[Data items]
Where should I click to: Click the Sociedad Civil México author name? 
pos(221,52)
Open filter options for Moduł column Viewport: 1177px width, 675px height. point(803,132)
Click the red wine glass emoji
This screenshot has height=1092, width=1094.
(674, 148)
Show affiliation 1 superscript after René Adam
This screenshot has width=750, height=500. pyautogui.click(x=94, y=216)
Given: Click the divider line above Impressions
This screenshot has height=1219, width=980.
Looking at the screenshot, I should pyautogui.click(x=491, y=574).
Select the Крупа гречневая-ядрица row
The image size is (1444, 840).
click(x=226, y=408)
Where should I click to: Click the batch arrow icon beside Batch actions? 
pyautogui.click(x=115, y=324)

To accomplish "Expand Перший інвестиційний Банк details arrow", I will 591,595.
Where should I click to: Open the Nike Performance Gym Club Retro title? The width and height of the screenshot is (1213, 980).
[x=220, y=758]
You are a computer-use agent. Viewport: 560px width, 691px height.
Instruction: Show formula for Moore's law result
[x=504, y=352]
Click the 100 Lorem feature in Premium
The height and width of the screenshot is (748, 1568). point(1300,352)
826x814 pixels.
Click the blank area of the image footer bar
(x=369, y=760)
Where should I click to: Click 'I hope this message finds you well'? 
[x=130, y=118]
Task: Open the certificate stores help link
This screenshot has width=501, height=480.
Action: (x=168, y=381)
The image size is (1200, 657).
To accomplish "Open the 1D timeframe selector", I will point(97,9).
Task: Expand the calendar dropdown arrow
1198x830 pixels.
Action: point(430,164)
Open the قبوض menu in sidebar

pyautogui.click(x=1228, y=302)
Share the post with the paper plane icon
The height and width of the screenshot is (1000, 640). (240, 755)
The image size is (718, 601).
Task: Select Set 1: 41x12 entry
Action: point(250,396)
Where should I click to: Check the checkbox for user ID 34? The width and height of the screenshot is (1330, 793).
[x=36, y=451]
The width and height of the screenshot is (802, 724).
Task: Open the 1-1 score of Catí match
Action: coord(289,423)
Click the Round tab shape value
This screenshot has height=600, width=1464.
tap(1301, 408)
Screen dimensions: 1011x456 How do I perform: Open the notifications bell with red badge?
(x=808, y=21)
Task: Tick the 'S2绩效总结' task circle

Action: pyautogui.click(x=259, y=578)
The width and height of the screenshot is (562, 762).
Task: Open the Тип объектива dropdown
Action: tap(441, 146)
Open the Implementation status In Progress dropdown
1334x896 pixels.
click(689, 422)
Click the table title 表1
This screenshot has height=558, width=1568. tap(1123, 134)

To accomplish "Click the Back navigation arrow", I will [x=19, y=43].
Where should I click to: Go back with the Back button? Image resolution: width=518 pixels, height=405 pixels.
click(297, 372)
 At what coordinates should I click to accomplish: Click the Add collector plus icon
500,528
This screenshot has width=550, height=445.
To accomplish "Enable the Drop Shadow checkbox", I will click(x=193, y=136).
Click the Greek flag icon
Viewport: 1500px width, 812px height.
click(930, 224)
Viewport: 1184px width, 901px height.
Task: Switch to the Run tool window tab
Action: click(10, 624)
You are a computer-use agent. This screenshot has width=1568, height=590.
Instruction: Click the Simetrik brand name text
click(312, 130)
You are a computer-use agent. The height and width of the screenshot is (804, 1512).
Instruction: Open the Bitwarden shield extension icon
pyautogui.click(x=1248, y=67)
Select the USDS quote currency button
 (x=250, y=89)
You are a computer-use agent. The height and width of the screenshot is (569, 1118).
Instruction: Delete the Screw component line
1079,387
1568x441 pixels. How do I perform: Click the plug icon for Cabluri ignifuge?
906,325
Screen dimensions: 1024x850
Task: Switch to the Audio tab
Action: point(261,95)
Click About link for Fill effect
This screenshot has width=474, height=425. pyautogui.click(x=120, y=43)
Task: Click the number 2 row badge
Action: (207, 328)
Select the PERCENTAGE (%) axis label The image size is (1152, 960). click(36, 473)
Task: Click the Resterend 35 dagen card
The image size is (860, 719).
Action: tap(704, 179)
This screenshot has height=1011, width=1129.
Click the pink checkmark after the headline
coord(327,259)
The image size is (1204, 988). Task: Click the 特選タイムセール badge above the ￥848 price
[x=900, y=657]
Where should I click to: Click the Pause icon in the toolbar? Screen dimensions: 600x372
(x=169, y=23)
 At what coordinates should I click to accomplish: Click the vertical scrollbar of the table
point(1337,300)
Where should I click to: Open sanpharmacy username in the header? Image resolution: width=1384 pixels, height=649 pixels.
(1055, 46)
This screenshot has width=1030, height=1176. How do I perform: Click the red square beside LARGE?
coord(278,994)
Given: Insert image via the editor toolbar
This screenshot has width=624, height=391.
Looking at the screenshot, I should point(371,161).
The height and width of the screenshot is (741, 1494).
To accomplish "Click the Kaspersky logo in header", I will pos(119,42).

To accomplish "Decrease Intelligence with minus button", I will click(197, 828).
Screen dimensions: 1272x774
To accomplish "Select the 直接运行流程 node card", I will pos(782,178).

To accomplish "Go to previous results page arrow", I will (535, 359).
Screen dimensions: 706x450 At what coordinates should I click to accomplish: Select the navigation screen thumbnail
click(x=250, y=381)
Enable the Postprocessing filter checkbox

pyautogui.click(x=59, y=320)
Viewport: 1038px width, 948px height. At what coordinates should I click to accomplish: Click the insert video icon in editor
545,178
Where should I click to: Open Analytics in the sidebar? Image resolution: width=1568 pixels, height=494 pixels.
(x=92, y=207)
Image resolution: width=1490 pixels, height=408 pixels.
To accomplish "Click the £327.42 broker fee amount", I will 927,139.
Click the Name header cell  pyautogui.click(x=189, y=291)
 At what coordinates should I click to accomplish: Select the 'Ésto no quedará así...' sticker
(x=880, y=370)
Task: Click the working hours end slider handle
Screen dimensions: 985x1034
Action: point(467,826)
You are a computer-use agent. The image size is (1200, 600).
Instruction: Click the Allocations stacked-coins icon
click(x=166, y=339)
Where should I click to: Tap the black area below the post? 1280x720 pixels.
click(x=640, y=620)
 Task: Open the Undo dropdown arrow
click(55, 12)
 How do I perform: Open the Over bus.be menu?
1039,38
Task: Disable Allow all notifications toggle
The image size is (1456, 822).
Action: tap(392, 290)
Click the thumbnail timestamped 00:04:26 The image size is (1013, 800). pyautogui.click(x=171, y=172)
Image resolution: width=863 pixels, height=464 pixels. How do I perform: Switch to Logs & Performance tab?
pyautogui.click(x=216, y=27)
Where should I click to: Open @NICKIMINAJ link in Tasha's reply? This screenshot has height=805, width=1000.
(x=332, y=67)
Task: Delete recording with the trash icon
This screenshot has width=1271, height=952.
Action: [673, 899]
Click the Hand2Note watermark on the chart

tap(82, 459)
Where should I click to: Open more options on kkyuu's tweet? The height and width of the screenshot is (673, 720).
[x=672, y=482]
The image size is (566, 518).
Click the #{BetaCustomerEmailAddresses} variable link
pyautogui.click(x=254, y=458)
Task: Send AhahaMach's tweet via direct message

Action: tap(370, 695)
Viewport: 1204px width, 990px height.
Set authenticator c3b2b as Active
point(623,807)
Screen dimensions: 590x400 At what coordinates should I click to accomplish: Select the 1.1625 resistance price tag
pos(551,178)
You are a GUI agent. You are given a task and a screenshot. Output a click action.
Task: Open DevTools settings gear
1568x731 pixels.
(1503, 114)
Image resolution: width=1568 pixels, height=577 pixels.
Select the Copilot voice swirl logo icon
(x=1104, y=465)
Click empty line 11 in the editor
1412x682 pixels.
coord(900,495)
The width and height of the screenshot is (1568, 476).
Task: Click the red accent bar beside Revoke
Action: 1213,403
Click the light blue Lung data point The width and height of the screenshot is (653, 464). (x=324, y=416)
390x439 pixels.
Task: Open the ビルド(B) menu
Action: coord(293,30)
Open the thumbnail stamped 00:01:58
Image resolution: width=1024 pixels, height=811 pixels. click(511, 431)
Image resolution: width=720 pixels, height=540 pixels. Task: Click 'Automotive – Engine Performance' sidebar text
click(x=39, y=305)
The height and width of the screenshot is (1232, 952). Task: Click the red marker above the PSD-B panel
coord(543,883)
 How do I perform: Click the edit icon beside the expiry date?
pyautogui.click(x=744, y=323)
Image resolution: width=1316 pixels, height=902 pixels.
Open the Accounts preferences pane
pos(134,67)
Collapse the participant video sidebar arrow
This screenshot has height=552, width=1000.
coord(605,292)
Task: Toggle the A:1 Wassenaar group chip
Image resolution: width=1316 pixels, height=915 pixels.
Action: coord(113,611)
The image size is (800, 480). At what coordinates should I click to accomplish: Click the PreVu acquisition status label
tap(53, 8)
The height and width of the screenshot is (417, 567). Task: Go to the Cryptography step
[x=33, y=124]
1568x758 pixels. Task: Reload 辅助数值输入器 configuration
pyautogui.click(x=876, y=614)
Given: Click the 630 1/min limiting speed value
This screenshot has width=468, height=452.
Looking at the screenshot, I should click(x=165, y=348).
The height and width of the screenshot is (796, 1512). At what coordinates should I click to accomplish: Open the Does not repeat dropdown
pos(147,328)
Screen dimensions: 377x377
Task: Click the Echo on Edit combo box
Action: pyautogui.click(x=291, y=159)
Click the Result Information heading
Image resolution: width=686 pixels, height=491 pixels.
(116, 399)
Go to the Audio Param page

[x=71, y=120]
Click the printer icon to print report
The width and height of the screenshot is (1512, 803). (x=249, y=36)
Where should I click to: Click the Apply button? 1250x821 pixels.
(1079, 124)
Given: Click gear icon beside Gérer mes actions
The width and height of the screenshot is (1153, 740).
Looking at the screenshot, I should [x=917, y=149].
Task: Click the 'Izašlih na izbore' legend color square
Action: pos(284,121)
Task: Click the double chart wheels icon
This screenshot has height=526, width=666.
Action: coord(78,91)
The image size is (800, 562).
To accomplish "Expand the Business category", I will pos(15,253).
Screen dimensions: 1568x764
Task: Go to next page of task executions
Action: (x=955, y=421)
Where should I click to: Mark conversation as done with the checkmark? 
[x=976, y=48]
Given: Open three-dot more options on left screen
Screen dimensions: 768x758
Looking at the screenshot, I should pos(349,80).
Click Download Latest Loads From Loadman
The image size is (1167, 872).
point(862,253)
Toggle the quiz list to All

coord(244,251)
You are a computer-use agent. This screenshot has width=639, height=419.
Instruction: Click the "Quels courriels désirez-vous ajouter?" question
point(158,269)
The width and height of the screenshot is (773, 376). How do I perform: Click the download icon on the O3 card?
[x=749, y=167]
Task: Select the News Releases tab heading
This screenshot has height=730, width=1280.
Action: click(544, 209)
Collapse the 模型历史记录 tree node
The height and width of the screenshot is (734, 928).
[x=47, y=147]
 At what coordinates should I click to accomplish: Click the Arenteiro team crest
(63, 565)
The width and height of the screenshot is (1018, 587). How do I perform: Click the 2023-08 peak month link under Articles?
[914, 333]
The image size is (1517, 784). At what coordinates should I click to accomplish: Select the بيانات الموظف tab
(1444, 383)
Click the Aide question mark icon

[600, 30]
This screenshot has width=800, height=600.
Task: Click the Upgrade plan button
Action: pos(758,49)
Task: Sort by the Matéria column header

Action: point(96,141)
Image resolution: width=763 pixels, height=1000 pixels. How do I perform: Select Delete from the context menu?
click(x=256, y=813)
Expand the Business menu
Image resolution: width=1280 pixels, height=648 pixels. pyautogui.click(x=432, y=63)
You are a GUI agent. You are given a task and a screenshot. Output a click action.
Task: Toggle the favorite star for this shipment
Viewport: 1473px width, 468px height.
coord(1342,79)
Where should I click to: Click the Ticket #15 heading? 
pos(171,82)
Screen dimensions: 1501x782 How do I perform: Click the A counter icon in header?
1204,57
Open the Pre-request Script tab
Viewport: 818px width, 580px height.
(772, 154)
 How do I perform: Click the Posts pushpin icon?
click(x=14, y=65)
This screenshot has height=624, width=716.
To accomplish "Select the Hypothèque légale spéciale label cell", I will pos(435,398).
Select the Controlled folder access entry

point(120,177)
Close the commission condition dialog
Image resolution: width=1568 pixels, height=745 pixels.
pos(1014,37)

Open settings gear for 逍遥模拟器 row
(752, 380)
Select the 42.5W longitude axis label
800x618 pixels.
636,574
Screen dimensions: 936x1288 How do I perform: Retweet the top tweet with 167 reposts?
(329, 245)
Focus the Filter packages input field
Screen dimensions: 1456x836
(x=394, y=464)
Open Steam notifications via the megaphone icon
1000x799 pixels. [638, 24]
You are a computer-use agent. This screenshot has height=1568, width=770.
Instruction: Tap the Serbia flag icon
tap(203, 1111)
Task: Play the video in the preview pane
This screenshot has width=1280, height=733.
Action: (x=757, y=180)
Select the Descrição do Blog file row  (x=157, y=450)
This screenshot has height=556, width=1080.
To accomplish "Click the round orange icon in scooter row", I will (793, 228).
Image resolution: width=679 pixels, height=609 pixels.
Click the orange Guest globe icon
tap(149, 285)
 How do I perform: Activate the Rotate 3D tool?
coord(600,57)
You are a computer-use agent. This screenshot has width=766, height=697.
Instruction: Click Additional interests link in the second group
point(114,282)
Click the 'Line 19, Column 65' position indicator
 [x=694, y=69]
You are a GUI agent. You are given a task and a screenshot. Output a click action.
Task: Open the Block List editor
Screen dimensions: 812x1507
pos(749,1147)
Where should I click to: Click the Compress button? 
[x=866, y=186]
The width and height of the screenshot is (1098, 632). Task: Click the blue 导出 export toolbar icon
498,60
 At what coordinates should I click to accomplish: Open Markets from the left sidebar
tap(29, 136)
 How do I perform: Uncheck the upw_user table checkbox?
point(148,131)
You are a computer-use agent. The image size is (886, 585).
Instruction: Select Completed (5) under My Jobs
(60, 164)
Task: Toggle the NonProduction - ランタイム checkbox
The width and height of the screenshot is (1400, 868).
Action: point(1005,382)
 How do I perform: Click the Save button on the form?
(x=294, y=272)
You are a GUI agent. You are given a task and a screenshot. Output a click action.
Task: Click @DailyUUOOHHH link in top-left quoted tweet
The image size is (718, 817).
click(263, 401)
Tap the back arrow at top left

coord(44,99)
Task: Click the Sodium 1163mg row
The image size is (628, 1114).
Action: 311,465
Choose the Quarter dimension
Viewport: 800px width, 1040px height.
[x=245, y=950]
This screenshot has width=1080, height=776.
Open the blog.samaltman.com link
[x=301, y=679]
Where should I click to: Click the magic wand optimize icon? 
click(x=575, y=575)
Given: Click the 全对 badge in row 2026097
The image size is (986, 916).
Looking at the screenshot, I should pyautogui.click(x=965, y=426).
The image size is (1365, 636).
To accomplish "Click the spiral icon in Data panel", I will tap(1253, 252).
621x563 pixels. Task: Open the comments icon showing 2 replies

_TASK GOAL_
In the entries above, find the line holding "The image size is (860, 719)." and the line holding "Click the Name"; print both of them and every line between, exactly, and nothing else.

_SOLUTION TO THE EXERCISE_
The image size is (860, 719).
Action: tap(704, 179)
This screenshot has height=1011, width=1129.
Click the pink checkmark after the headline
coord(327,259)
The image size is (1204, 988). Task: Click the 特選タイムセール badge above the ￥848 price
[x=900, y=657]
Where should I click to: Click the Pause icon in the toolbar? Screen dimensions: 600x372
(x=169, y=23)
 At what coordinates should I click to accomplish: Click the vertical scrollbar of the table
point(1337,300)
Where should I click to: Open sanpharmacy username in the header? Image resolution: width=1384 pixels, height=649 pixels.
(1055, 46)
This screenshot has width=1030, height=1176. How do I perform: Click the red square beside LARGE?
coord(278,994)
Given: Insert image via the editor toolbar
This screenshot has width=624, height=391.
Looking at the screenshot, I should point(371,161).
The height and width of the screenshot is (741, 1494).
To accomplish "Click the Kaspersky logo in header", I will pos(119,42).

To accomplish "Decrease Intelligence with minus button", I will click(197, 828).
Screen dimensions: 1272x774
To accomplish "Select the 直接运行流程 node card", I will pos(782,178).

To accomplish "Go to previous results page arrow", I will (535, 359).
Screen dimensions: 706x450 At what coordinates should I click to accomplish: Select the navigation screen thumbnail
click(x=250, y=381)
Enable the Postprocessing filter checkbox

pyautogui.click(x=59, y=320)
Viewport: 1038px width, 948px height. At what coordinates should I click to accomplish: Click the insert video icon in editor
545,178
Where should I click to: Open Analytics in the sidebar? Image resolution: width=1568 pixels, height=494 pixels.
(x=92, y=207)
Image resolution: width=1490 pixels, height=408 pixels.
To accomplish "Click the £327.42 broker fee amount", I will 927,139.
Click the Name header cell  pyautogui.click(x=189, y=291)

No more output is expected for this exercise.